> _Teks Ekstraksi_:
◇ ◇ ◇ ◇ ◇ ◇ ◇
Ilustrasi ini merupakan representasi digital berbasis data sejarah.
Taikomochi: Jejak Geisha Pria Pertama dalam Sejarah Jepang
Ketika mendengar kata “geisha,” bayangan yang muncul biasanya adalah perempuan Jepang berkimono anggun, wajah putih berbedak, dan mahir dalam seni hiburan tradisional. Namun, sejarah mencatat bahwa geisha pertama di Jepang bukanlah perempuan, melainkan pria yang dikenal sebagai taikomochi. Sosok ini memainkan peran penting dalam perkembangan seni hiburan Jepang, jauh sebelum geisha perempuan mendominasi dunia hiburan tradisional.
Istilah taikomochi secara harfiah berarti “pemegang drum,” merujuk pada peran awal mereka sebagai pengiring musik dan penutur cerita dalam perjamuan bangsawan. Pada abad ke-17, masa Edo (1603–1868), taikomochi berkembang sebagai seniman hiburan yang menggabungkan kemampuan bercerita, bermain musik, menari, dan memberikan nasihat sosial kepada para samurai dan pejabat tinggi.
Berbeda dari persepsi modern tentang geisha sebagai penghibur perempuan, taikomochi adalah pria yang berfungsi sebagai pendamping sosial dalam jamuan makan dan pertemuan elite. Mereka memiliki pengetahuan luas tentang budaya, politik, dan etiket, menjadikan mereka sosok yang dihormati dan dibutuhkan dalam lingkungan aristokrat. Dalam banyak hal, taikomochi lebih mirip dengan pelawak istana atau penasihat budaya daripada sekadar penghibur.
Seiring waktu, peran taikomochi mulai tergeser oleh geisha perempuan yang lebih diminati karena pesona visual dan kemampuan seni mereka. Pada pertengahan abad ke-18, jumlah geisha perempuan meningkat pesat, dan taikomochi mulai kehilangan tempatnya dalam dunia hiburan. Meski demikian, beberapa taikomochi tetap bertahan dan beradaptasi dengan perubahan zaman, bahkan bekerja sama dengan geisha perempuan dalam pertunjukan seni.
◇ ◇ ◇ ◇ ◇ ◇ ◇
> _Data Tercatat_:
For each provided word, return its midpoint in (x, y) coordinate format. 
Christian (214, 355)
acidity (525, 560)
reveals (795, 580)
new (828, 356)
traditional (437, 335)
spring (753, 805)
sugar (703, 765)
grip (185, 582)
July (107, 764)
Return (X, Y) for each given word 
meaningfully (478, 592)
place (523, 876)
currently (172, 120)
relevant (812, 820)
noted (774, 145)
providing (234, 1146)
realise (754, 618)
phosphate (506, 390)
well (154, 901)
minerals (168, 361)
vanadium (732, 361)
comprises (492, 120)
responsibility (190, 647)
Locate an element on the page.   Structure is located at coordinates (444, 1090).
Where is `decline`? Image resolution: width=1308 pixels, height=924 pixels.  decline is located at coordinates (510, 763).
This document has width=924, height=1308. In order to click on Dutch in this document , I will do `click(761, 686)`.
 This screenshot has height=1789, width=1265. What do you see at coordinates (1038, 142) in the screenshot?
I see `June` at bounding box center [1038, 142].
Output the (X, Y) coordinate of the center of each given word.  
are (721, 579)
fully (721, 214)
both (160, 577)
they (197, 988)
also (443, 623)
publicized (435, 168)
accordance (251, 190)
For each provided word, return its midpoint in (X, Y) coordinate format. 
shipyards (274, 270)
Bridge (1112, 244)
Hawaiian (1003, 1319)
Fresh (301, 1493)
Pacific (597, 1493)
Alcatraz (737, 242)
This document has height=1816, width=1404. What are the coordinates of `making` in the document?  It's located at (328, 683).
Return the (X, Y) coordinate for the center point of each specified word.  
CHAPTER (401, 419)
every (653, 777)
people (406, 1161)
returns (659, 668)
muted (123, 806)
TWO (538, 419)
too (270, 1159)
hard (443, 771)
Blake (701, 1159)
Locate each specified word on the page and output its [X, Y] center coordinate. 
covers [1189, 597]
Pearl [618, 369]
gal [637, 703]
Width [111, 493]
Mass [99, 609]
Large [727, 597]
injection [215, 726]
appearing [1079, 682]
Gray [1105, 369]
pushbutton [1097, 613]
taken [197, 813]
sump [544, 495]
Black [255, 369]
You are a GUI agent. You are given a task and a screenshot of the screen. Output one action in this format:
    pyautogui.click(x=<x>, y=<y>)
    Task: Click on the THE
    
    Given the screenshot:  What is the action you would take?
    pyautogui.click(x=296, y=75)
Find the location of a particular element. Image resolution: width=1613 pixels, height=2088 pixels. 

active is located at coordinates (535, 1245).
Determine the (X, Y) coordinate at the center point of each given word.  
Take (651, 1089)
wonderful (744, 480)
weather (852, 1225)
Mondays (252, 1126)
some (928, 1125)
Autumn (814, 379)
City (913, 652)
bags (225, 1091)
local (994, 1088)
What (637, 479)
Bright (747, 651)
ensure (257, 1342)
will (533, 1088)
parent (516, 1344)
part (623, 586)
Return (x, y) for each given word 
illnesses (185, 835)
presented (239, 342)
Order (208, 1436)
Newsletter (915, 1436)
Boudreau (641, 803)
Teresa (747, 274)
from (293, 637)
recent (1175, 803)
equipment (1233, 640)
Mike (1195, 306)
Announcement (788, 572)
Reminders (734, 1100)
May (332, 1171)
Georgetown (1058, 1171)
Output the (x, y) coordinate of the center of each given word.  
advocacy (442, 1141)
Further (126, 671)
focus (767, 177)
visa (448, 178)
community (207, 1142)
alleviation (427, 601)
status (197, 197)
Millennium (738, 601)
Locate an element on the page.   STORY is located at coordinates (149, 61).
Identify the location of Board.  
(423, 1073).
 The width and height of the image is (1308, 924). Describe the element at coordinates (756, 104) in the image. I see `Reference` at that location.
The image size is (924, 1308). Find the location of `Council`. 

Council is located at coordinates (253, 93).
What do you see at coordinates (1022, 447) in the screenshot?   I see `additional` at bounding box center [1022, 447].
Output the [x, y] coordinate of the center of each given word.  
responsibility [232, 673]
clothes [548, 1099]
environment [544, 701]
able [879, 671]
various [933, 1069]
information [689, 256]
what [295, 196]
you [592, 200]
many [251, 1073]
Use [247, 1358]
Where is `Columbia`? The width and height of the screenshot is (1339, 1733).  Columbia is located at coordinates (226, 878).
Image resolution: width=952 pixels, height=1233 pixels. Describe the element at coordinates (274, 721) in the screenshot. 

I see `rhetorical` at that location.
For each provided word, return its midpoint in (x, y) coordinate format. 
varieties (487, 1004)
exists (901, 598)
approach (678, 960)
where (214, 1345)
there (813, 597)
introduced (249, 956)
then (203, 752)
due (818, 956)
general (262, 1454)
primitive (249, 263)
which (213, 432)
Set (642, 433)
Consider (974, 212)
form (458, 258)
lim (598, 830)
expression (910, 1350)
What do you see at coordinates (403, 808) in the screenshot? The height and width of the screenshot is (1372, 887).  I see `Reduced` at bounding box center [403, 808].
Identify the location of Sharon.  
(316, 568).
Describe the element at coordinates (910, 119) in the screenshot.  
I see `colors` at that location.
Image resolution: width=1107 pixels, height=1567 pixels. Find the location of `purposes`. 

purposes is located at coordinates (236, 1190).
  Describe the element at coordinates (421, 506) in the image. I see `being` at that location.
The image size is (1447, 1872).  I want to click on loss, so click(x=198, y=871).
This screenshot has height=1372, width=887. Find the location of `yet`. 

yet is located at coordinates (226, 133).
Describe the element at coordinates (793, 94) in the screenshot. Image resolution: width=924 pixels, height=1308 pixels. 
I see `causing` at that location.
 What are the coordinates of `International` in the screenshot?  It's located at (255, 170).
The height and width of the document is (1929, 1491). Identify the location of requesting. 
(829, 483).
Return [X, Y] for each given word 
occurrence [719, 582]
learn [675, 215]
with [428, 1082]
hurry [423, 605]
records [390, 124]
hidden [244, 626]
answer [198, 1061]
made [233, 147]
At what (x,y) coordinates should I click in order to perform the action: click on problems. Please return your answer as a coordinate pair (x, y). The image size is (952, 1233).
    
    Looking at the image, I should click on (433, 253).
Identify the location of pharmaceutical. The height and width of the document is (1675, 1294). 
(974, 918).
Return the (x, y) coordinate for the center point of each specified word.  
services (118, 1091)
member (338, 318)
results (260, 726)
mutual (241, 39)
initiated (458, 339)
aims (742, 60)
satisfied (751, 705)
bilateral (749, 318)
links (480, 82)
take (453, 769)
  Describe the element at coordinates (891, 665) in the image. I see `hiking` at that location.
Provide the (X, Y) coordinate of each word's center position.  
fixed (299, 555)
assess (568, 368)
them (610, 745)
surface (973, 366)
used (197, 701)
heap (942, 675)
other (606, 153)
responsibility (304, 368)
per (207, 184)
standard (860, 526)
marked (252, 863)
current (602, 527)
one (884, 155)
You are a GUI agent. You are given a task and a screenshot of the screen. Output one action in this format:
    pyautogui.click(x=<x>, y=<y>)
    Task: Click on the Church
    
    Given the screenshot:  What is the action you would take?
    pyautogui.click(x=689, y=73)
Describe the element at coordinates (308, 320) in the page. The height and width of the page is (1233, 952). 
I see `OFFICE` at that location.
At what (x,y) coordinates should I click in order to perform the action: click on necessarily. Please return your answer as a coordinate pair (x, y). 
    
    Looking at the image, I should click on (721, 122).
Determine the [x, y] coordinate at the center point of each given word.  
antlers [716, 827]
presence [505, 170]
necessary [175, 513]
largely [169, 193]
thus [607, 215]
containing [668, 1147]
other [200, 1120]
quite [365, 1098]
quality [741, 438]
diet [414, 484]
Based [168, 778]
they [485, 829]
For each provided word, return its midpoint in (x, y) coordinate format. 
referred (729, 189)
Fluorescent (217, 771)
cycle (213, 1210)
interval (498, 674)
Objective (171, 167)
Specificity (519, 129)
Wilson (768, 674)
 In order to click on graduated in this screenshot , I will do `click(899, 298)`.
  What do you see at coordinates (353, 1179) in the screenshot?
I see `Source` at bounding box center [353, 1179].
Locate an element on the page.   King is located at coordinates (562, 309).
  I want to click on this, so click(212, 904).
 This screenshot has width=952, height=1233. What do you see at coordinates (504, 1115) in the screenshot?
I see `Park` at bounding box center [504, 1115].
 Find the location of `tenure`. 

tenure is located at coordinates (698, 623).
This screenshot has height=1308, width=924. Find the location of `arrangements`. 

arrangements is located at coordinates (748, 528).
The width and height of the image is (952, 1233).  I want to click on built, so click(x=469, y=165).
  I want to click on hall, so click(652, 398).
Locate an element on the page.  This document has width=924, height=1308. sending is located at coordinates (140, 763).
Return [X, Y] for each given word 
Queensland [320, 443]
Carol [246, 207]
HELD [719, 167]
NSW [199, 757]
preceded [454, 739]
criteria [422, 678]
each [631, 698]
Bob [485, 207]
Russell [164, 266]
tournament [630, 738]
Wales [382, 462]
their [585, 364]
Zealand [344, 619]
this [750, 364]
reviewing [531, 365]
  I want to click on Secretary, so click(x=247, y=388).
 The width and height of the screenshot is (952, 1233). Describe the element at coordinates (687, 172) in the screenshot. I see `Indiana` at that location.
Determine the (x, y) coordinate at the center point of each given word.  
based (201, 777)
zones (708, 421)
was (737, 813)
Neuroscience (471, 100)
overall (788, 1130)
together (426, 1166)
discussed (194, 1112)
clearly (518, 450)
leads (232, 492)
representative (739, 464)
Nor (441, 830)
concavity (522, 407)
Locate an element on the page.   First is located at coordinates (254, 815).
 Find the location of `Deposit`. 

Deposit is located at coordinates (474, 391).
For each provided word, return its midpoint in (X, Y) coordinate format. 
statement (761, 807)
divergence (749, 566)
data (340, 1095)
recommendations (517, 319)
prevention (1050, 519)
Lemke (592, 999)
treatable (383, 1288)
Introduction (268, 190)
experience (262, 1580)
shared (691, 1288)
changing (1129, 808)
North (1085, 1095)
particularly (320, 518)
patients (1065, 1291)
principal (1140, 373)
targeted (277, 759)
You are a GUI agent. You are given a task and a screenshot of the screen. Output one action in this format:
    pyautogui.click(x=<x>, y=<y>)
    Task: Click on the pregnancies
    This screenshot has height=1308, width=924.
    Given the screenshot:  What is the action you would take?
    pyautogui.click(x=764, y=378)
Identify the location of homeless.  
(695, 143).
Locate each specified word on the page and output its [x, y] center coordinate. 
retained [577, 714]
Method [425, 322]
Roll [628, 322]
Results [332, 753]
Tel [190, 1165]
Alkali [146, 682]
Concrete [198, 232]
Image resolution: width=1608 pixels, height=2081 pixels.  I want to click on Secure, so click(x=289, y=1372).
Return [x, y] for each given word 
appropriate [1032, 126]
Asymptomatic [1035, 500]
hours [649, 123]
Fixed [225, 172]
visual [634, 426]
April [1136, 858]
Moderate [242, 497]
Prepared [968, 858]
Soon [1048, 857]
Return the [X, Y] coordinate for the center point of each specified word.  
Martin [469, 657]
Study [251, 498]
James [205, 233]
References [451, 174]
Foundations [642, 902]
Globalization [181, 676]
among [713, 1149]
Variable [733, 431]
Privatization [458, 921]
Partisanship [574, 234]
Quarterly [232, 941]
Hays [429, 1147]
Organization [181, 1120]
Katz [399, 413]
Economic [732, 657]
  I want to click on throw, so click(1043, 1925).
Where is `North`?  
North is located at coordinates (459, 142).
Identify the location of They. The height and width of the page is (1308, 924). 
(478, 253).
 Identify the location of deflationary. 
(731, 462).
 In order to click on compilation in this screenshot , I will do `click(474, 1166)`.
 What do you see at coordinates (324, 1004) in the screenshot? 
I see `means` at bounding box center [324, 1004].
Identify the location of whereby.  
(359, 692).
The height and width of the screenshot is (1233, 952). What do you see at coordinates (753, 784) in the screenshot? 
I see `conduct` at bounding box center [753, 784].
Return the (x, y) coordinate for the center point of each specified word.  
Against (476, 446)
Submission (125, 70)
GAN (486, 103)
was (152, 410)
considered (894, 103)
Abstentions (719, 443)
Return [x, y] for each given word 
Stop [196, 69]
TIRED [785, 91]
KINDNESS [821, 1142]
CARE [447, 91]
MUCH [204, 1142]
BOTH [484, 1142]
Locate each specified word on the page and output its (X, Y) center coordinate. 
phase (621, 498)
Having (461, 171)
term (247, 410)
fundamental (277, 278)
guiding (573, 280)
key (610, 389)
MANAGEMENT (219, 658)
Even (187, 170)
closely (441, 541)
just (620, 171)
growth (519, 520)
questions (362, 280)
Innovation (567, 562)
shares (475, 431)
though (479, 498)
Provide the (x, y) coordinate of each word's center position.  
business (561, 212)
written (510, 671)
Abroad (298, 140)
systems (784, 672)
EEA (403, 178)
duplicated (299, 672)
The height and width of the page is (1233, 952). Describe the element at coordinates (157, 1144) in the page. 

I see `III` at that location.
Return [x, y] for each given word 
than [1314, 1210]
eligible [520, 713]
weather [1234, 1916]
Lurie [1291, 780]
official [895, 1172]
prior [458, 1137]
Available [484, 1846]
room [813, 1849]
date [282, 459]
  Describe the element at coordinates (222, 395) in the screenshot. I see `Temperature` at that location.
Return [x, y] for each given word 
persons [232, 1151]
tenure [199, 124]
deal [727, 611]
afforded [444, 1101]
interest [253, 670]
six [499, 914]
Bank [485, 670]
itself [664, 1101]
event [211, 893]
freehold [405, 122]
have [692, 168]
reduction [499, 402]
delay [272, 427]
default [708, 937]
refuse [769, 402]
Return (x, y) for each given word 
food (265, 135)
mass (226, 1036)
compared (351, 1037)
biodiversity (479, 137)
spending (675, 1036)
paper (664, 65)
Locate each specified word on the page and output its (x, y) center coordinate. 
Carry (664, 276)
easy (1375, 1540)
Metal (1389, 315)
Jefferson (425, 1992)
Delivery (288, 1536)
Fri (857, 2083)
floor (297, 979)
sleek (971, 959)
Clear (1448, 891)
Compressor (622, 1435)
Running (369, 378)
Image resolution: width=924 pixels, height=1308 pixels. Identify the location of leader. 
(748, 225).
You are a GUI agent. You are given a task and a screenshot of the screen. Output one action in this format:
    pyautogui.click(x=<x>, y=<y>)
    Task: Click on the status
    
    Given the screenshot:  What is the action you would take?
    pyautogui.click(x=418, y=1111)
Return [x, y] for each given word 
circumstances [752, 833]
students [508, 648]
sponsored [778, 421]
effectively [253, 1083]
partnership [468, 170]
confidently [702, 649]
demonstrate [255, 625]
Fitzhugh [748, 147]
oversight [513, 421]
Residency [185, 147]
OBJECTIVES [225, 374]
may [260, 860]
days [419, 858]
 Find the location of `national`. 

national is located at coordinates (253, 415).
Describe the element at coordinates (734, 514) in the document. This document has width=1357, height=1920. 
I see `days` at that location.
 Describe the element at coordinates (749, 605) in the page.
◇ ◇ ◇ ◇ ◇ ◇ ◇
> _Kumpulan Latihan_:
[A] Salinlah bagian teks tentang taikomochi mulai dari "Seiring waktu, peran" sampai dengan "dalam pertunjukan seni.".
[B] Teruskan teks tentang taikomochi mulai setelah kalimat terakhirnya.
Item-item tersebut tidak digunakan dalam latihan ini.

> _Jawaban Latihan_:
[A]
Seiring waktu, peran taikomochi mulai tergeser oleh geisha perempuan yang lebih diminati karena pesona visual dan kemampuan seni mereka. Pada pertengahan abad ke-18, jumlah geisha perempuan meningkat pesat, dan taikomochi mulai kehilangan tempatnya dalam dunia hiburan. Meski demikian, beberapa taikomochi tetap bertahan dan beradaptasi dengan perubahan zaman, bahkan bekerja sama dengan geisha perempuan dalam pertunjukan seni.

[B]
Salah satu ciri khas taikomochi adalah kemampuan mereka dalam rakugo, seni bercerita humoris yang mengandalkan intonasi suara, ekspresi wajah, dan permainan kata. Mereka juga mahir memainkan alat musik tradisional seperti shamisen dan taiko, serta menari dalam gaya yang maskulin dan berwibawa. Penampilan mereka biasanya lebih sederhana dibandingkan geisha perempuan, dengan kimono polos dan gaya rambut tradisional yang mencerminkan status sosial.
Meskipun kini taikomochi hampir punah, warisan mereka tetap hidup dalam bentuk seni pertunjukan dan dokumentasi sejarah. Beberapa seniman modern berusaha menghidupkan kembali tradisi taikomochi melalui teater, film, dan festival budaya. Mereka dianggap sebagai pelopor seni hiburan Jepang yang menggabungkan kecerdasan, humor, dan keanggunan dalam satu sosok.
Taikomochi bukan hanya geisha pria pertama, tetapi juga simbol transisi budaya Jepang dari era feodal menuju masyarakat yang lebih terbuka terhadap ekspresi seni. Mereka membuktikan bahwa hiburan bukan sekadar visual, tetapi juga intelektual dan emosional. Dalam sejarah panjang geisha, taikomochi adalah fondasi yang mengukir jalan bagi seni tradisional Jepang yang kita kenal hari ini.